*Task*: Locate the line that contains "Click the 接入商名称 text input field". Copy it and every following line through the end of the records, exactly, and include nothing else.

Stored records
- Opening Delimiter -

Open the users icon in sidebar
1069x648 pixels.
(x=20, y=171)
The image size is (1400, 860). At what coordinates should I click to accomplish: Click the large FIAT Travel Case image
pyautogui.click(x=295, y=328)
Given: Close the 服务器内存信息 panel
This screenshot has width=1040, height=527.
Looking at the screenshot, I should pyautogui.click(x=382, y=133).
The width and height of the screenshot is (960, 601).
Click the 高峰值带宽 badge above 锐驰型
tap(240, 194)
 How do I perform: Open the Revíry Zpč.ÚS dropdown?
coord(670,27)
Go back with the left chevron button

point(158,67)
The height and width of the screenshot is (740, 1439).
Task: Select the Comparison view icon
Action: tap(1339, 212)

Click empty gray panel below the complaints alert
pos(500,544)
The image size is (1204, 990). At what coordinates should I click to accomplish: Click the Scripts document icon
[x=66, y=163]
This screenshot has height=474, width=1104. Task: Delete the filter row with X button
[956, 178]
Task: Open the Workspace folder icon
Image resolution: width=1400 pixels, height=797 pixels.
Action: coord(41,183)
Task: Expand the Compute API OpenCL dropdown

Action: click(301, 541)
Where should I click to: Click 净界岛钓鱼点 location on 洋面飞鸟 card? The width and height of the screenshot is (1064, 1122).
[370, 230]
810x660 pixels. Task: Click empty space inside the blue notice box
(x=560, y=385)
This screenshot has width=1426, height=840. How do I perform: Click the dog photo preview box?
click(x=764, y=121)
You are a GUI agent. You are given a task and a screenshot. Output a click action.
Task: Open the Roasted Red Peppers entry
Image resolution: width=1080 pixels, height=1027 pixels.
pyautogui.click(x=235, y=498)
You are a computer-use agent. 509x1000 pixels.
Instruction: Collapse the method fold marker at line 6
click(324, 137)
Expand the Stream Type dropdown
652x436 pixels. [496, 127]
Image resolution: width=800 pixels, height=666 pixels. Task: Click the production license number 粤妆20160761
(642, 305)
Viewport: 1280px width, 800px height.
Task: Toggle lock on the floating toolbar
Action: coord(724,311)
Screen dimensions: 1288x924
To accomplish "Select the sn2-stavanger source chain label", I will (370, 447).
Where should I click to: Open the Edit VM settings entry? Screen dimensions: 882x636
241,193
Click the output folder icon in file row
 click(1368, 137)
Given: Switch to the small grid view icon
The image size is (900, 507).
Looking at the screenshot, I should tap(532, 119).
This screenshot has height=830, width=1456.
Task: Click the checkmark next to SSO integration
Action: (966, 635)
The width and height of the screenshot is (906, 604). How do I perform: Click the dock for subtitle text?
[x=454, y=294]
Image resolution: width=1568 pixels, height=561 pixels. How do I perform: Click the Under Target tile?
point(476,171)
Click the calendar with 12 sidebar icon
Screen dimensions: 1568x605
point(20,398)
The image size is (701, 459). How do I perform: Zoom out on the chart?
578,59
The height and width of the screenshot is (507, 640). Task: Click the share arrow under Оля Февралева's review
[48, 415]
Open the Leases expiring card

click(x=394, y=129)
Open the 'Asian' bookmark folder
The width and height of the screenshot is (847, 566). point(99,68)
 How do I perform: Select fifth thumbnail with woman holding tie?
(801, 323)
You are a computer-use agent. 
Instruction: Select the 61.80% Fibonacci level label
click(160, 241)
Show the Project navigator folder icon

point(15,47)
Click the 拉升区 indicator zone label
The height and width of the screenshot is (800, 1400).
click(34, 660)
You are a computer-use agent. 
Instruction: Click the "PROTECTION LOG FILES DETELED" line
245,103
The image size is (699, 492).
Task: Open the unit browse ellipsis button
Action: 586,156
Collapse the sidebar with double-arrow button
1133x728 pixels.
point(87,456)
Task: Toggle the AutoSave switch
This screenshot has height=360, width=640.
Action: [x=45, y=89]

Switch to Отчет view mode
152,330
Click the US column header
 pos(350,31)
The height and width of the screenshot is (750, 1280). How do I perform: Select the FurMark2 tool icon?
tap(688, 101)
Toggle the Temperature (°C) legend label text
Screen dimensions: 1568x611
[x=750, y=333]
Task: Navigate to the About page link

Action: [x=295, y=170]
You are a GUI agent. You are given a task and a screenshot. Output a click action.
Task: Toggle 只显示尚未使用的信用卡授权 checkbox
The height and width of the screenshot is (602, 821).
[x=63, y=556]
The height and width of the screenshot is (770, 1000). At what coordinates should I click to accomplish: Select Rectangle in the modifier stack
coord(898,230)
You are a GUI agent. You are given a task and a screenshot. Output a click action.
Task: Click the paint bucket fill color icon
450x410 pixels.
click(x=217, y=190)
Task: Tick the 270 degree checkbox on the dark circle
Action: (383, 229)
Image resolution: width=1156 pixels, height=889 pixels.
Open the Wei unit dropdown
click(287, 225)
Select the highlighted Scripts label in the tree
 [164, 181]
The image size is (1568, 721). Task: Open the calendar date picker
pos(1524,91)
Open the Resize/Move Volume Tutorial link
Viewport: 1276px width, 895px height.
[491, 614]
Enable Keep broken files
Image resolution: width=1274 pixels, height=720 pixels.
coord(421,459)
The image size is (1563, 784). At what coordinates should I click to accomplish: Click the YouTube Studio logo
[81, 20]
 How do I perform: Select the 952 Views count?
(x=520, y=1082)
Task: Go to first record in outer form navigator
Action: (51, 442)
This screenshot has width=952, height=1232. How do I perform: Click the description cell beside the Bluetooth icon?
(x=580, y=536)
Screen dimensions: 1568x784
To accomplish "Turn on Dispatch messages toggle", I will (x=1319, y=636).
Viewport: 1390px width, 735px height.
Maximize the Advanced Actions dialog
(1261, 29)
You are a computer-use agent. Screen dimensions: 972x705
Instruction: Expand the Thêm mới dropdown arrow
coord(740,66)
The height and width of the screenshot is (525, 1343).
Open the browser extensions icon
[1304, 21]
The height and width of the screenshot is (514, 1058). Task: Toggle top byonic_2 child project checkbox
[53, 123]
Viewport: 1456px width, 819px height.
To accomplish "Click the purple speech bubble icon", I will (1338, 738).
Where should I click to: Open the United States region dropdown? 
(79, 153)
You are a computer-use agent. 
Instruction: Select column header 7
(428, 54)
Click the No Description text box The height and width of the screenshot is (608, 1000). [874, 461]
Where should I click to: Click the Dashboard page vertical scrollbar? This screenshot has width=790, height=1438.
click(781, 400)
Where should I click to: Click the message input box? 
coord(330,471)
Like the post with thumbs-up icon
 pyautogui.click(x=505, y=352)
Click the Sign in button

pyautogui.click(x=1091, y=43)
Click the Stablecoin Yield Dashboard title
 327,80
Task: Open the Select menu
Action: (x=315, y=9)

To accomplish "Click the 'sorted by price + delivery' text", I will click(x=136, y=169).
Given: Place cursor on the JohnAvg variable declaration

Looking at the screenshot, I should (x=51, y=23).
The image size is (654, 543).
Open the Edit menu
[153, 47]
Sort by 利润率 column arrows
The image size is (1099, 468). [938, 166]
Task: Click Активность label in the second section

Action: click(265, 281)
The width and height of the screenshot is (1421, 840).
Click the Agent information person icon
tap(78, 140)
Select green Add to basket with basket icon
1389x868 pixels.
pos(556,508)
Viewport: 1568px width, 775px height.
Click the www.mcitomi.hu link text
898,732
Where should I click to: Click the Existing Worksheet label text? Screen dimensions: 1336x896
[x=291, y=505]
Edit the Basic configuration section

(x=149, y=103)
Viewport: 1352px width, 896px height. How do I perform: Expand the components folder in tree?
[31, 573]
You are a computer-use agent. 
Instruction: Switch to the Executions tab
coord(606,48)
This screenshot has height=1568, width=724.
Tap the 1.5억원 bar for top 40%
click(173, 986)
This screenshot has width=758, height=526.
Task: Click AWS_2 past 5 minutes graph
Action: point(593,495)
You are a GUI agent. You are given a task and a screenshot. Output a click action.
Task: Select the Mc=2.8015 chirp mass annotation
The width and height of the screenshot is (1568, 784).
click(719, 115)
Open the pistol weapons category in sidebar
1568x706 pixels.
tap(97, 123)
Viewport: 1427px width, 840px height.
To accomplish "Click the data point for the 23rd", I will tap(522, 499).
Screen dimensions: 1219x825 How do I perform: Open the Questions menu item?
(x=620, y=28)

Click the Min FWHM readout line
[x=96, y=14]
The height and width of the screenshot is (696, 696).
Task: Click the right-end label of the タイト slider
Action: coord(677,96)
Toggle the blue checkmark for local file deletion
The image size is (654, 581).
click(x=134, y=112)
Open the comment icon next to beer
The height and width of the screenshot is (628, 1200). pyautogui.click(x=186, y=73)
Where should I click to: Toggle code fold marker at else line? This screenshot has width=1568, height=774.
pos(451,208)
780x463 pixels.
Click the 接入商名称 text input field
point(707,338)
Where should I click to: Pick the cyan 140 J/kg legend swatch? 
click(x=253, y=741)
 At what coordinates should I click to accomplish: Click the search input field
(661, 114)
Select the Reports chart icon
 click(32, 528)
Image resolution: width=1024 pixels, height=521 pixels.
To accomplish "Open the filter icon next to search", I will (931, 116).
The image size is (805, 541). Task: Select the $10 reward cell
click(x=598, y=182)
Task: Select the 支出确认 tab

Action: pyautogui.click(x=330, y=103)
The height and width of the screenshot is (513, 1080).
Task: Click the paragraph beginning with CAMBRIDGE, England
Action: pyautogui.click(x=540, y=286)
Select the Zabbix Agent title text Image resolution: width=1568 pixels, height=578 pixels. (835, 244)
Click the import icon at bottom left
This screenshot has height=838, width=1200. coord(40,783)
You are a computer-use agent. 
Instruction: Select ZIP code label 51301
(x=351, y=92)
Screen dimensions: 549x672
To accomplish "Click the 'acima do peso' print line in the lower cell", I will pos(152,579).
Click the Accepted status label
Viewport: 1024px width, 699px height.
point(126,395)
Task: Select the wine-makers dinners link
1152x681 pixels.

- Closing Delimiter -

*Your solution*:
Click the 接入商名称 text input field
point(707,338)
Where should I click to: Pick the cyan 140 J/kg legend swatch? 
click(x=253, y=741)
 At what coordinates should I click to accomplish: Click the search input field
(661, 114)
Select the Reports chart icon
 click(32, 528)
Image resolution: width=1024 pixels, height=521 pixels.
To accomplish "Open the filter icon next to search", I will (931, 116).
The image size is (805, 541). Task: Select the $10 reward cell
click(x=598, y=182)
Task: Select the 支出确认 tab

Action: pyautogui.click(x=330, y=103)
The height and width of the screenshot is (513, 1080).
Task: Click the paragraph beginning with CAMBRIDGE, England
Action: pyautogui.click(x=540, y=286)
Select the Zabbix Agent title text Image resolution: width=1568 pixels, height=578 pixels. (835, 244)
Click the import icon at bottom left
This screenshot has height=838, width=1200. coord(40,783)
You are a computer-use agent. 
Instruction: Select ZIP code label 51301
(x=351, y=92)
Screen dimensions: 549x672
To accomplish "Click the 'acima do peso' print line in the lower cell", I will pos(152,579).
Click the Accepted status label
Viewport: 1024px width, 699px height.
point(126,395)
Task: Select the wine-makers dinners link
1152x681 pixels.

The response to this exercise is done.